* **Assigned task**:
After locating "The width and height of the screenshot is (1512, 806)." in the listing below, copy that line and each one after it exactly, ending with the line that has "Click the Implants".

* **Input data**:
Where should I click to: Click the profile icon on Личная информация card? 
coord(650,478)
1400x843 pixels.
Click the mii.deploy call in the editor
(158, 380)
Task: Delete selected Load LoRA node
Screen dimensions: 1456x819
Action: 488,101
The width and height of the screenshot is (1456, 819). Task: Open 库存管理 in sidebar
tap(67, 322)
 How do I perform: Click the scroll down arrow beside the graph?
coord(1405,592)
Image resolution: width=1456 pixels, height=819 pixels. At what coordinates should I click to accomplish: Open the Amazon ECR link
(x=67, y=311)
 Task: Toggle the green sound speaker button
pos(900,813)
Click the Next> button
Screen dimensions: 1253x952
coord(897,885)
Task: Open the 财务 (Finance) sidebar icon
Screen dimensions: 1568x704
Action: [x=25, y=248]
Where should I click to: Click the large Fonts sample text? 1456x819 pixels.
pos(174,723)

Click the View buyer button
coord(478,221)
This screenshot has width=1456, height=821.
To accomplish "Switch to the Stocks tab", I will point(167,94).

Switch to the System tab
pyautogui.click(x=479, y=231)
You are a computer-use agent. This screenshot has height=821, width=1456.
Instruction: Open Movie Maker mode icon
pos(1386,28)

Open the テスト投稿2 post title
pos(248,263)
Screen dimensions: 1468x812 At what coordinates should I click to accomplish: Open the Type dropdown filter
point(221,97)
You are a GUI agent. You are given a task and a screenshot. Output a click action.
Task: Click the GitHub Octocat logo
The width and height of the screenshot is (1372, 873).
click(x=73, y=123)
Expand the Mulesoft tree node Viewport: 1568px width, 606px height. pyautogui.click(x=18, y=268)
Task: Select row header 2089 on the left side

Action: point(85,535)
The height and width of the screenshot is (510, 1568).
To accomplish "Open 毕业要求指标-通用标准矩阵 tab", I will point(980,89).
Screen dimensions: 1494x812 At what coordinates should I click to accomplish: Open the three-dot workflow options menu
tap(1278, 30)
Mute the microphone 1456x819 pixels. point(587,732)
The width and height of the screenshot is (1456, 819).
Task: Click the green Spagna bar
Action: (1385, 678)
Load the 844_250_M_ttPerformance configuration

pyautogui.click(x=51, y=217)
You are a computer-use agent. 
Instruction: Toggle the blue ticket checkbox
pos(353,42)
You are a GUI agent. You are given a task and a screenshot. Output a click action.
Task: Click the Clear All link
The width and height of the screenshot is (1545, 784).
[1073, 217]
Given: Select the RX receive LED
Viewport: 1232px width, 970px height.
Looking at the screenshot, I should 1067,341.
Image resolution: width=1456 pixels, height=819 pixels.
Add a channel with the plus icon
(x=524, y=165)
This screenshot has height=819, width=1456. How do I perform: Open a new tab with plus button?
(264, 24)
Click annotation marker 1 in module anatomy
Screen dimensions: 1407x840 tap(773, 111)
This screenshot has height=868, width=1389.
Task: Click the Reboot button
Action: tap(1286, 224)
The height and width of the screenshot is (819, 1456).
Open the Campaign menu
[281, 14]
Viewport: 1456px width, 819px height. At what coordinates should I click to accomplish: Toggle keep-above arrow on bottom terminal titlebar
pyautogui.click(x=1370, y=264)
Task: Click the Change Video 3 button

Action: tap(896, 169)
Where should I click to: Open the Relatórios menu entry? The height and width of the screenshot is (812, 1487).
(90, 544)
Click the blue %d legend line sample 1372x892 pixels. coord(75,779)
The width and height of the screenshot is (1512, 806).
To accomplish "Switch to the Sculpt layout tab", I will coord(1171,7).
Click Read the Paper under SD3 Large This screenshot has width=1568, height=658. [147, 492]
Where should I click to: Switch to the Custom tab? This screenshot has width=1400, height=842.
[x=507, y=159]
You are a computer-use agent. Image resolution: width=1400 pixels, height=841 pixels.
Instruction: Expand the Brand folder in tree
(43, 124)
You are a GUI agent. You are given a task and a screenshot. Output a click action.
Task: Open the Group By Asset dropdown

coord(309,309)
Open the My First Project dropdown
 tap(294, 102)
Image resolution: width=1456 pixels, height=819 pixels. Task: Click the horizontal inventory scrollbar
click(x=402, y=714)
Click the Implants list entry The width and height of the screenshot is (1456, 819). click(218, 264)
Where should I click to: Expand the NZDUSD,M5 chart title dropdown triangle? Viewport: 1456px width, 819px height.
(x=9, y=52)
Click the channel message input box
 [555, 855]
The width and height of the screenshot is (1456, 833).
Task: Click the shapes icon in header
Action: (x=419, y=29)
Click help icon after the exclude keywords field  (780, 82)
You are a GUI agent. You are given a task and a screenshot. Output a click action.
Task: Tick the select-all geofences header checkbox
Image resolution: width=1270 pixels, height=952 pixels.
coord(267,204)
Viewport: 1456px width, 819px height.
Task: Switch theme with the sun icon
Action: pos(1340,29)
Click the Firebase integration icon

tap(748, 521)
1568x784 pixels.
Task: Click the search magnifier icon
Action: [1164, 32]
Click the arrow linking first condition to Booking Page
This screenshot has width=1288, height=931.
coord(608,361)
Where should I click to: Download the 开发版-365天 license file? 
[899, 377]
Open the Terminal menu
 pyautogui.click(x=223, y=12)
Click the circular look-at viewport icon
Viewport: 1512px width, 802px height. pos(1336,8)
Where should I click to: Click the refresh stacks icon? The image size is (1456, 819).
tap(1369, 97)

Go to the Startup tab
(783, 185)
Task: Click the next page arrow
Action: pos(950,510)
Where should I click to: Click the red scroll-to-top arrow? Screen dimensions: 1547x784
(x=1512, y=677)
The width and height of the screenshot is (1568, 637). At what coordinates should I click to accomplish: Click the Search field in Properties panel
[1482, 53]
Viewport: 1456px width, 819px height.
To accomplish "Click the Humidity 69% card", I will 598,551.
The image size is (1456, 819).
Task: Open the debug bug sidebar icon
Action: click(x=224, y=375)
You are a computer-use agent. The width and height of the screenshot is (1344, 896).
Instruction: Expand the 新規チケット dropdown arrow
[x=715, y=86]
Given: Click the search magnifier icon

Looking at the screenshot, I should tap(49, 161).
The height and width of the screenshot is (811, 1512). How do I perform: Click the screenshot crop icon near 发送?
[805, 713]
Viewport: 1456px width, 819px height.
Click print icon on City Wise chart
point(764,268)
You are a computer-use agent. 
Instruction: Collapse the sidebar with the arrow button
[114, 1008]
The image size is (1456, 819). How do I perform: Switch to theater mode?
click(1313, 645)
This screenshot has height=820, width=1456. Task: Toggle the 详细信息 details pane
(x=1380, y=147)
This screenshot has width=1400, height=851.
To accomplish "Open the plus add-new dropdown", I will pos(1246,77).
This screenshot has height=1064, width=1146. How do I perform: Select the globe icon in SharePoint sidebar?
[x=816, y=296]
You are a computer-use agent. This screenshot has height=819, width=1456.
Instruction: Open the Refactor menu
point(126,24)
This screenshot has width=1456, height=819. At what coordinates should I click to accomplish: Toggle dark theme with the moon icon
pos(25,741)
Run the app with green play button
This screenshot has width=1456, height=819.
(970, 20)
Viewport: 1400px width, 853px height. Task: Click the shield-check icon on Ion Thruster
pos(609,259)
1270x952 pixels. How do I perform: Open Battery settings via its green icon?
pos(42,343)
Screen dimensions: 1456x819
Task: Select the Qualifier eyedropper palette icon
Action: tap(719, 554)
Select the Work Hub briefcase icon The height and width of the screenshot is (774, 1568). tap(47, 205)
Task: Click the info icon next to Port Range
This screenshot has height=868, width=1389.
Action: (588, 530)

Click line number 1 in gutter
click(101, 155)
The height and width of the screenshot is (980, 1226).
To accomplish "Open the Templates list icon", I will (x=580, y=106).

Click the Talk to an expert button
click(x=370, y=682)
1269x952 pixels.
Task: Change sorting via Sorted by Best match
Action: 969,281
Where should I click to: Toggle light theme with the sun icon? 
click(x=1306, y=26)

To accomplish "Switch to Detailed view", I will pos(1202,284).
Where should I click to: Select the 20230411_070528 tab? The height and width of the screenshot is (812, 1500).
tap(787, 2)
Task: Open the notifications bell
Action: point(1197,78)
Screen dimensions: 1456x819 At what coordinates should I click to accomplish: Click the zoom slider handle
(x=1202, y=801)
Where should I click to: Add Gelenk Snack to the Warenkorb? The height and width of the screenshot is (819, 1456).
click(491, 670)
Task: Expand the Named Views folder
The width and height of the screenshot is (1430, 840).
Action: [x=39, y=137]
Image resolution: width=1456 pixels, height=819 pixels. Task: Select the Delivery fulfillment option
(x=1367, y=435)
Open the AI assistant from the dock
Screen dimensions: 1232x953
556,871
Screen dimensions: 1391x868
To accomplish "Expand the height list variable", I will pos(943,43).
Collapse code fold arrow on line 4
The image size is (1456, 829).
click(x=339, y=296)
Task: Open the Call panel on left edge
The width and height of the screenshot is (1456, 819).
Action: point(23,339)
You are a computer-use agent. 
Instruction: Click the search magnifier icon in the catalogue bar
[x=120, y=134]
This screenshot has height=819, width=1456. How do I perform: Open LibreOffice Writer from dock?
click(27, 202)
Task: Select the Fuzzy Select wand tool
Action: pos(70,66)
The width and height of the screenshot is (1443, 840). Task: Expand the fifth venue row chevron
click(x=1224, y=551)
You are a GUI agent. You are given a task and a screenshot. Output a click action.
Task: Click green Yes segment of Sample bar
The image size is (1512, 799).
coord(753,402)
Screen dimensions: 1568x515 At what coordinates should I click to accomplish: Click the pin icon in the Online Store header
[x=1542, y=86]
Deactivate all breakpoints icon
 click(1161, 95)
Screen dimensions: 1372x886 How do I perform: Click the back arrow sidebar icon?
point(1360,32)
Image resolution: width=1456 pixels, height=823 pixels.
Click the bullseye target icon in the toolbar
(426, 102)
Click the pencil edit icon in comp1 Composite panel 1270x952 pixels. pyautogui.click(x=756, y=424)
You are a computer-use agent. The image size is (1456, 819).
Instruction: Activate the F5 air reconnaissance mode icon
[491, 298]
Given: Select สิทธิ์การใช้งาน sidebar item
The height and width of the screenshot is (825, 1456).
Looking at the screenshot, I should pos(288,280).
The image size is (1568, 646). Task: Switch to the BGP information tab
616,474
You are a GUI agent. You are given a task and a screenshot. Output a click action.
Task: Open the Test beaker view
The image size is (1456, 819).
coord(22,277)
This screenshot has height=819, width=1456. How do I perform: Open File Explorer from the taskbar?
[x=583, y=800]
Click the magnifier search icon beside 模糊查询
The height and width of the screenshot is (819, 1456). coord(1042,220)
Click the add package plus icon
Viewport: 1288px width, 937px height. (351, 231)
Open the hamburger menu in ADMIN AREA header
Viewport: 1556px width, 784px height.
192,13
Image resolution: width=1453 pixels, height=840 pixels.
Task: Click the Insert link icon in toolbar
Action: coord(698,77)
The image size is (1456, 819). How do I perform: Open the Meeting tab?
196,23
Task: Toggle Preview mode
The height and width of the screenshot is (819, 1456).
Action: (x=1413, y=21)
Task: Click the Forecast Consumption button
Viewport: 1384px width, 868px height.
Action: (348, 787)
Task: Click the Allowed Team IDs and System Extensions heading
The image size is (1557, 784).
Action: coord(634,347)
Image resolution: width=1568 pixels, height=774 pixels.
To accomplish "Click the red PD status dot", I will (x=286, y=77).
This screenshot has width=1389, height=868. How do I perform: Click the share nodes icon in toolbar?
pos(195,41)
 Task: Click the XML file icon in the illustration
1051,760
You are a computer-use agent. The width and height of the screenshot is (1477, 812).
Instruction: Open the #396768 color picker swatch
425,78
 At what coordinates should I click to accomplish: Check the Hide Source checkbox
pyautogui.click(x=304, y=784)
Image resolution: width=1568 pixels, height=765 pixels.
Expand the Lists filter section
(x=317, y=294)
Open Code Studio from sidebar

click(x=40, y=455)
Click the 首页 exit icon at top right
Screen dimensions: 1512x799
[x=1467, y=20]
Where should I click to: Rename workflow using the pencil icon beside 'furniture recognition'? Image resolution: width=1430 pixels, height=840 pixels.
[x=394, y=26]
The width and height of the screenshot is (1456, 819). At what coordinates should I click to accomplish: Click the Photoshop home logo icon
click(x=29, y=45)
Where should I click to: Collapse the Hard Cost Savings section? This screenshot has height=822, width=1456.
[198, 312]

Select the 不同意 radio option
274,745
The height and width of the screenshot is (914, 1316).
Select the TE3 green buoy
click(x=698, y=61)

* **Written answer**:
The width and height of the screenshot is (1512, 806).
To accomplish "Switch to the Sculpt layout tab", I will coord(1171,7).
Click Read the Paper under SD3 Large This screenshot has width=1568, height=658. [147, 492]
Where should I click to: Switch to the Custom tab? This screenshot has width=1400, height=842.
[x=507, y=159]
You are a computer-use agent. Image resolution: width=1400 pixels, height=841 pixels.
Instruction: Expand the Brand folder in tree
(43, 124)
You are a GUI agent. You are given a task and a screenshot. Output a click action.
Task: Open the Group By Asset dropdown

coord(309,309)
Open the My First Project dropdown
 tap(294, 102)
Image resolution: width=1456 pixels, height=819 pixels. Task: Click the horizontal inventory scrollbar
click(x=402, y=714)
Click the Implants list entry The width and height of the screenshot is (1456, 819). click(218, 264)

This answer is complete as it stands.